The background changed again. She was back in the abandoned warehouse.

‘Getting bored with the game?’

She was in her own shape.

‘Nice try, but I know unreality when I feel it.’

Her body changed. Her neck grew long and boneless, and was suddenly unable to hold up her heavy head. Her torso itched as it puffed up like a flightless bird’s, and her legs dwindled and divided into a clump of Cthulhoid tentacles. Inside, her organs twined about each other unnaturally, her bones softened and grew functionless knobs that breached her skin. She tried to move, but her brain hadn’t yet got used to its new home. Her head hit the concrete, and she couldn’t lift it. She was dragged down by her skull like an old-fashioned prisoner shackled to an iron ball. Something dangerous-sounding padded on soft feet into the warehouse and prowled around outside her field of vision, panting hungrily. She tried to move her newly issued body, but couldn’t get the hang of it.

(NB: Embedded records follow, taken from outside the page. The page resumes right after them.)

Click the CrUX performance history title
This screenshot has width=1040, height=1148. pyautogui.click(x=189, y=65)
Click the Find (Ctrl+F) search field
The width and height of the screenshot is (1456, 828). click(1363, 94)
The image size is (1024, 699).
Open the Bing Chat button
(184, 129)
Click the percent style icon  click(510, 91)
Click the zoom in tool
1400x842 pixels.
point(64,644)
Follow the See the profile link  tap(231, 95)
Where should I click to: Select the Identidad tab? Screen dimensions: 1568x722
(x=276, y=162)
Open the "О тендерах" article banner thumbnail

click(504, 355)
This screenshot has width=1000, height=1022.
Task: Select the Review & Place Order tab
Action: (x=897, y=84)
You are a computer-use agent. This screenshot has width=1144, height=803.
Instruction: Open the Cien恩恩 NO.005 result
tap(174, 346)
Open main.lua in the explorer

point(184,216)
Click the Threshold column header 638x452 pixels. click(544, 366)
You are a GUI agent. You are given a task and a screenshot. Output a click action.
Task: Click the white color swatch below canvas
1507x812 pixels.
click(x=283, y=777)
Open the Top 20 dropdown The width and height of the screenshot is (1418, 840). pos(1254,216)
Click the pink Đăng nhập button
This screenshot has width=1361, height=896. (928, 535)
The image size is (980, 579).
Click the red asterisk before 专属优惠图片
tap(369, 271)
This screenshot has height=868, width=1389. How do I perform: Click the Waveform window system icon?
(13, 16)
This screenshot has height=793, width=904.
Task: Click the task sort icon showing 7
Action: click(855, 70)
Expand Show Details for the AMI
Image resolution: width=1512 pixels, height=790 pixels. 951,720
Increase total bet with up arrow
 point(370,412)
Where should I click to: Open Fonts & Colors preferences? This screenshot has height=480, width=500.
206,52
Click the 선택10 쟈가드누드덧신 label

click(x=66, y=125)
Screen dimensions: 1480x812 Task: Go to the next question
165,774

She imagined a steel splint inside her giraffe neck, and felt the pain as it appeared inside her unfamiliar flesh. Around the split she created vertebrae and a simple ball-and-socket joint. Now she could raise her head like a crane. She constructed an elementary andrew skeleton inside the useless body Daine had given her, and pushed a set of wire and wheel-worked legs through her tentacles. Under her loose skin, she spread a network of interlocking durium plates. She stood up, and grew herself four waldoes, claw-and-grip-tipped mechanical arms that responded to the living nerves she wormed through the metal.

Looking down from a height of ten or twelve feet, she saw an old friend, the MGM lion.

‘Hello, Leo.’

It gave its familiar fanfare roar.

‘There, kitty-kitty-kitty.’

It pounced. She extruded a three-foot, honed-steel spike from the rubber palm of a suction waldo and held it out so the big cat would kebab itself.